Concrete use cases include a development agency with 100+ developers that saved 90% of frontend development time by adopting Locofy for all projects. Another agency built a 40+ page app for a client in under two weeks, reducing development time by 70%. A startup called Stan saved 70% of development time while building an MVP, noting that Locofy's functionality is unparalleled for converting designs into functional front-end code. Ditto saved 240 hours of development time, citing Locofy as the only consistent high-quality code generator. Melos saved 75% of development time, with a founder describing Locofy as a little coder robot that achieves pixel-perfect results. A non-profit saved one month of development time, allowing the senior software engineer to focus on business logic instead of design-to-code iterations.
Locofy targets designers, frontend developers, development agencies, product managers, and enterprise teams. It integrates with Figma and Penpot for design, and outputs code for React, React Native, Next.js, Vue, Gatsby, HTML, CSS, Angular, Flutter, Swift, and Jetpack Compose. The platform is enterprise-ready with ISO 27001 and SOC 2 certifications, offering deployment options including SaaS shared cloud, dedicated private cloud, and self-hosted on-premise, along with SAML SSO authentication. Pricing is available on their website, with a free tier to try. In summary, Locofy provides the missing layer between design tools and AI coding agents, enabling teams to accelerate frontend development while maintaining pixel-perfect quality and consistency across all projects.
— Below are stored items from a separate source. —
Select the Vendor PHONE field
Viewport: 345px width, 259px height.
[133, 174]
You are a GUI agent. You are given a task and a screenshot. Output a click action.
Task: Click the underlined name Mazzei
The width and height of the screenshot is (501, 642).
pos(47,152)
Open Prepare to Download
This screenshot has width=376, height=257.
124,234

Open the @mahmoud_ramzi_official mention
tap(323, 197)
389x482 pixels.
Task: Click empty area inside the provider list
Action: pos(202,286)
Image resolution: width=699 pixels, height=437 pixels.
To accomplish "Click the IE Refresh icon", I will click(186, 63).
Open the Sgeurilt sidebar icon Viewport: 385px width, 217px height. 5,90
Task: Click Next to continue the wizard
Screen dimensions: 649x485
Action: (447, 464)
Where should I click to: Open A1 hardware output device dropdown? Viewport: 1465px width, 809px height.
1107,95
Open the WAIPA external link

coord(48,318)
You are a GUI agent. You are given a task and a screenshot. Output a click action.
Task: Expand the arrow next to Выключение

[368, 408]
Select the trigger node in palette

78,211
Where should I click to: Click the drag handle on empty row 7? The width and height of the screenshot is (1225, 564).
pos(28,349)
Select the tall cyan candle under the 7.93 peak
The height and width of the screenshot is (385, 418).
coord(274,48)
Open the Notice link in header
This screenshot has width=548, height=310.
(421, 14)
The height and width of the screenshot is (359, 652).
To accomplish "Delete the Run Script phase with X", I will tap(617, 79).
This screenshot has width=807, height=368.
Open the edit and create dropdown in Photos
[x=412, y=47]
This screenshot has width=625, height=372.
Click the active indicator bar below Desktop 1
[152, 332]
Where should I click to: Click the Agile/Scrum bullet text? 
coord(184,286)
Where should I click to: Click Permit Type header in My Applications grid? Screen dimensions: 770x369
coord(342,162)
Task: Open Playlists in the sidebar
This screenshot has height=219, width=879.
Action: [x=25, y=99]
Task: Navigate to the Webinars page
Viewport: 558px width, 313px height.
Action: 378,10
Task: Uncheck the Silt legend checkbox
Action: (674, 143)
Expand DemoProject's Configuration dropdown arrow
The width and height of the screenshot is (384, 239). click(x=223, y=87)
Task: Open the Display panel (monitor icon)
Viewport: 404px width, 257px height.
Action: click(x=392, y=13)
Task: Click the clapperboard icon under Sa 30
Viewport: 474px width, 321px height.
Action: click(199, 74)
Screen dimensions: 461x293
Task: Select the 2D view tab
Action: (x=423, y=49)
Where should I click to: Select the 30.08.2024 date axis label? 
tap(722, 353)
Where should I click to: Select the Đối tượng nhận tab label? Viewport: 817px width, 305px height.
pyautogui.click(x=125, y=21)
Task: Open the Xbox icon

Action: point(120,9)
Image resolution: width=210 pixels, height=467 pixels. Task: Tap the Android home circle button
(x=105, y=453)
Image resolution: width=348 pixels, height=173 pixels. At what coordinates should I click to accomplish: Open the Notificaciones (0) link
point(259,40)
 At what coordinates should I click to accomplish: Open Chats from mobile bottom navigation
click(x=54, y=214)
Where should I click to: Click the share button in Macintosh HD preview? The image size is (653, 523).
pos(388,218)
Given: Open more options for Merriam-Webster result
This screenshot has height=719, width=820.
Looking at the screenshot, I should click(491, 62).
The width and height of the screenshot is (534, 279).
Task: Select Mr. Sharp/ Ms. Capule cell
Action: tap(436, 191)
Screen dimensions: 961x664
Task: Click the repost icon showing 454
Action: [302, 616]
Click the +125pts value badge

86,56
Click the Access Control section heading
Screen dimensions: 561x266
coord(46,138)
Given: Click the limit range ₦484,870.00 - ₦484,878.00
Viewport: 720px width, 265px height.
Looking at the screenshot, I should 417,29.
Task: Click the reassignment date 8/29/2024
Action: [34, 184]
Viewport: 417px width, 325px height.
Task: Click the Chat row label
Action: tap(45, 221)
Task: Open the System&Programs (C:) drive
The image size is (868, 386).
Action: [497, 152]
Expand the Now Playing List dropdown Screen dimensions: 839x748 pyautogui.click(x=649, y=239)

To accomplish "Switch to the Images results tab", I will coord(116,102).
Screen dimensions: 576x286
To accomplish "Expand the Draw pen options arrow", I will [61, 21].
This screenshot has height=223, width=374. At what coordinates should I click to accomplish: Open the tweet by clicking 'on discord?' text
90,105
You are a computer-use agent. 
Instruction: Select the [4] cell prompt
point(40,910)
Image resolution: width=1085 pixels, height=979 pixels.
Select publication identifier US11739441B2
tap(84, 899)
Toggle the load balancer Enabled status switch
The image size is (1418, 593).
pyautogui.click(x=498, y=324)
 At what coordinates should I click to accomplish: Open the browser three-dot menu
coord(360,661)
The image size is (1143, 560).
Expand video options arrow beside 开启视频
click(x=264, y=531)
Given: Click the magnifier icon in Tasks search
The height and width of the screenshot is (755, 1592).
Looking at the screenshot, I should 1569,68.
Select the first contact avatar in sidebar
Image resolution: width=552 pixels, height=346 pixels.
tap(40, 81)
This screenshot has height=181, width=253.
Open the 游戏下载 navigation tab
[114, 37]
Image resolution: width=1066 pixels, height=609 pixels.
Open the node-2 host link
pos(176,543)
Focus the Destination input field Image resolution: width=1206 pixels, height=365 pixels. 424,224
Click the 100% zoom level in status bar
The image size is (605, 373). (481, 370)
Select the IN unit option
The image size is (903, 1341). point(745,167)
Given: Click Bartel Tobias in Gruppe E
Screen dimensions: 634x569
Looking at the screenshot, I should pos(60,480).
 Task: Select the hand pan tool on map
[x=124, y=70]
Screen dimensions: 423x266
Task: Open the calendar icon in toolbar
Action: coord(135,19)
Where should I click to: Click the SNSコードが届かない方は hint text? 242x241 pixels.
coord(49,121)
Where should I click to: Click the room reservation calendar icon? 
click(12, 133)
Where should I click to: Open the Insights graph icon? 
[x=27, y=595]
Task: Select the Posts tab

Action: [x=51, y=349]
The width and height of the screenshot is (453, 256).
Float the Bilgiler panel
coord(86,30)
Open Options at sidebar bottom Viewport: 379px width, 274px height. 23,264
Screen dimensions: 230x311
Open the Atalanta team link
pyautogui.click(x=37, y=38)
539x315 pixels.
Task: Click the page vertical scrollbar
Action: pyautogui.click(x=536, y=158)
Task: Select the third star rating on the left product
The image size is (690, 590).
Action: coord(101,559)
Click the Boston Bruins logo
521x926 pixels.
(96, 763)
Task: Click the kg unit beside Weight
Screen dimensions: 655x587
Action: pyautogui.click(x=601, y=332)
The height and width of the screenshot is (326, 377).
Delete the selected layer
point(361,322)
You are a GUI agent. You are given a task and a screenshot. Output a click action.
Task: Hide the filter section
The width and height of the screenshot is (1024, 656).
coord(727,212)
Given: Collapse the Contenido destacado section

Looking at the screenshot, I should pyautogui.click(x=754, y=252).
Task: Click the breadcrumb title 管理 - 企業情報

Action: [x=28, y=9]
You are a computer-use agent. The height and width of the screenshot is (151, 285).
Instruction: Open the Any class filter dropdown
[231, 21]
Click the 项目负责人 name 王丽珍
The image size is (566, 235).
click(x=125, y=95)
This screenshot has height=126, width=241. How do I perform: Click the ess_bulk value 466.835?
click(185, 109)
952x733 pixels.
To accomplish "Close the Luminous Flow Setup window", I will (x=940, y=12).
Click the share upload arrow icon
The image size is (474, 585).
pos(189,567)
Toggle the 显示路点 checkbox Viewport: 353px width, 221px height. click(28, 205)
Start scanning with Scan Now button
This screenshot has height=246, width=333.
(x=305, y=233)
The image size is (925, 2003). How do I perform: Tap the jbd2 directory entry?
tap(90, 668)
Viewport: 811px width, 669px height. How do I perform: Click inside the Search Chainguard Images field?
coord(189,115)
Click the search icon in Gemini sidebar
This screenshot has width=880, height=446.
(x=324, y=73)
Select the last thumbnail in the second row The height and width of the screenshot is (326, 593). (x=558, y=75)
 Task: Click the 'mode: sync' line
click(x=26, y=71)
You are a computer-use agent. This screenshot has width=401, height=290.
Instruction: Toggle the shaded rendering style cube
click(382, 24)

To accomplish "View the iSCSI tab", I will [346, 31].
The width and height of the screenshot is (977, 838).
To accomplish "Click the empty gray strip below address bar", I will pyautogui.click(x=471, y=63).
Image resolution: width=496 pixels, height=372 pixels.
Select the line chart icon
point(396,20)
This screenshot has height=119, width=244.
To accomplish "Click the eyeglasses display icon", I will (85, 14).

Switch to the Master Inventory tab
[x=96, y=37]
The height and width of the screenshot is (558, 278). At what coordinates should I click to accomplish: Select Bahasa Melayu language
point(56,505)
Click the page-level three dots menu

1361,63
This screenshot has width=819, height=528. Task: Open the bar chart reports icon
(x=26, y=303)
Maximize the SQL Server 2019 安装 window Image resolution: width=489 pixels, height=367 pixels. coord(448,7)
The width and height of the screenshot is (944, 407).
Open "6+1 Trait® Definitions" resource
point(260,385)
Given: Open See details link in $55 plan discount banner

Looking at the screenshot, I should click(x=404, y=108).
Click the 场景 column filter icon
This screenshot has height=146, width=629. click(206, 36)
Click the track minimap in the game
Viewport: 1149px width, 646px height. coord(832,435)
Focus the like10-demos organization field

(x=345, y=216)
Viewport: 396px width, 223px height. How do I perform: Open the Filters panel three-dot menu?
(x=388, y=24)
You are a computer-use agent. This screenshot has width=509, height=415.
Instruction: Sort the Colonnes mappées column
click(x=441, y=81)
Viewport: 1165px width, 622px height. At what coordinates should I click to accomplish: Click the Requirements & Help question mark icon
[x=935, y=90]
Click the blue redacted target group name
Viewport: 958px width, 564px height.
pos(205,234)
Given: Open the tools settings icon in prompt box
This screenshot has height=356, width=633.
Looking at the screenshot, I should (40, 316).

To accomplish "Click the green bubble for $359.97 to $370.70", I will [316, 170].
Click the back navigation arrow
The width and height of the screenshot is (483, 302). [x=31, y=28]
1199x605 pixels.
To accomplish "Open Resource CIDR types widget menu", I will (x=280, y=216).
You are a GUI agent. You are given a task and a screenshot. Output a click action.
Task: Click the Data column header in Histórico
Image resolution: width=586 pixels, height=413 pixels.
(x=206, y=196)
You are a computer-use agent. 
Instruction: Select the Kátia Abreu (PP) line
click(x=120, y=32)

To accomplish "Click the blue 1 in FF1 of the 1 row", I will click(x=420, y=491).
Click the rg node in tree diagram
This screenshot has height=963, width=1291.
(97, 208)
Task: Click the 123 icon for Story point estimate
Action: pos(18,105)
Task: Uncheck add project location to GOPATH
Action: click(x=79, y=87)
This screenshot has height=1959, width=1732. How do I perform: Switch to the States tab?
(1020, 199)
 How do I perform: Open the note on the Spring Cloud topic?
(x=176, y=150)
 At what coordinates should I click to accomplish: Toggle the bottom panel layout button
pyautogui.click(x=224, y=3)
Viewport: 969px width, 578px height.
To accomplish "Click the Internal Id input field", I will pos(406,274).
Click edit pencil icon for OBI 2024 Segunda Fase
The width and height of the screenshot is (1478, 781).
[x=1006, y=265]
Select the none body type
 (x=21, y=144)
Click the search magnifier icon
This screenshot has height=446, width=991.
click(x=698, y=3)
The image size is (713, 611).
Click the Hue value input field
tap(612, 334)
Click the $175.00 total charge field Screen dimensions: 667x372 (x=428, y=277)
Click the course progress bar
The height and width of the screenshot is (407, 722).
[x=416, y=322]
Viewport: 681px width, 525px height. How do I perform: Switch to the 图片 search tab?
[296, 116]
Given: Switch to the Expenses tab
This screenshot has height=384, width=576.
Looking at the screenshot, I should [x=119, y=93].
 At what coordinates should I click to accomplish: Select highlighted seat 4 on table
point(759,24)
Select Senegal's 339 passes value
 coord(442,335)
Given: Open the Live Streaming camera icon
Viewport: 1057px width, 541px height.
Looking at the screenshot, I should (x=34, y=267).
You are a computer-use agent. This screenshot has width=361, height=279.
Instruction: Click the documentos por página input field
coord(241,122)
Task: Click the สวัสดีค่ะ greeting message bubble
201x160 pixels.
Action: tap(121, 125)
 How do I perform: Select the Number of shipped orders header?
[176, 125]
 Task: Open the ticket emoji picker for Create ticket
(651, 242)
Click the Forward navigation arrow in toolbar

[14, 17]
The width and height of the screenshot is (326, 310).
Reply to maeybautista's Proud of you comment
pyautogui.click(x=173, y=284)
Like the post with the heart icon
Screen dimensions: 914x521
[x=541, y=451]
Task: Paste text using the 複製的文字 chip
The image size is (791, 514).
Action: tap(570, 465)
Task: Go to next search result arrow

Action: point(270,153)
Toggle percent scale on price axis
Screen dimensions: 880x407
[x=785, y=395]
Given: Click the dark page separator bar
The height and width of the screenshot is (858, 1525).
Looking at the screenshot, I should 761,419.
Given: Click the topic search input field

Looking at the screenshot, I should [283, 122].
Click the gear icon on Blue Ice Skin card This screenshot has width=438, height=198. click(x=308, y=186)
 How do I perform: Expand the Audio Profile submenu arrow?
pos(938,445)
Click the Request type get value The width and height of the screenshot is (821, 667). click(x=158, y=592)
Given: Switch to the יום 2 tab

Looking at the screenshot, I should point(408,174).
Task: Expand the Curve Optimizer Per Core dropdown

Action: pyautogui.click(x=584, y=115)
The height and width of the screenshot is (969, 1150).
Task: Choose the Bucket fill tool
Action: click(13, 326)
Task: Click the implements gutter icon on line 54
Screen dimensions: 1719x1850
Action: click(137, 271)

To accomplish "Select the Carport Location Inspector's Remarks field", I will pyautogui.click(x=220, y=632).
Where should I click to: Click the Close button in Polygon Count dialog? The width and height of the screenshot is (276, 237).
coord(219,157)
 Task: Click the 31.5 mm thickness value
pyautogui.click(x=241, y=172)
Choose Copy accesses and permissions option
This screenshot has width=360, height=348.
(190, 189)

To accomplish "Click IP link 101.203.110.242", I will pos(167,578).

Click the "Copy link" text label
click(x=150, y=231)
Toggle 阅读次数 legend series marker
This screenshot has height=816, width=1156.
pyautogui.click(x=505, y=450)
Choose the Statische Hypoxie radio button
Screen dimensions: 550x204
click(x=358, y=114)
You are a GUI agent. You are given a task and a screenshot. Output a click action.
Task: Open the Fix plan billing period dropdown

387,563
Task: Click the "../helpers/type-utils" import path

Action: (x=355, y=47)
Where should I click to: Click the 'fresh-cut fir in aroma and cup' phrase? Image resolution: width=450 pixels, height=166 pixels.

Frontend developers looking to automate design-to-code conversions and reduce manual pixel adjustments. Designers who want to ensure their Figma or Penpot designs are accurately translated into production-ready code without extensive developer handoff. Development agencies with multiple projects that need consistent, high-quality frontend output to meet tight deadlines. Product managers and startup teams building MVPs that require fast iteration from design to functional code. Enterprise engineering teams with strict security and compliance needs (ISO, SOC 2, SAML SSO) who want to accelerate frontend delivery while maintaining control over deployment and authentication.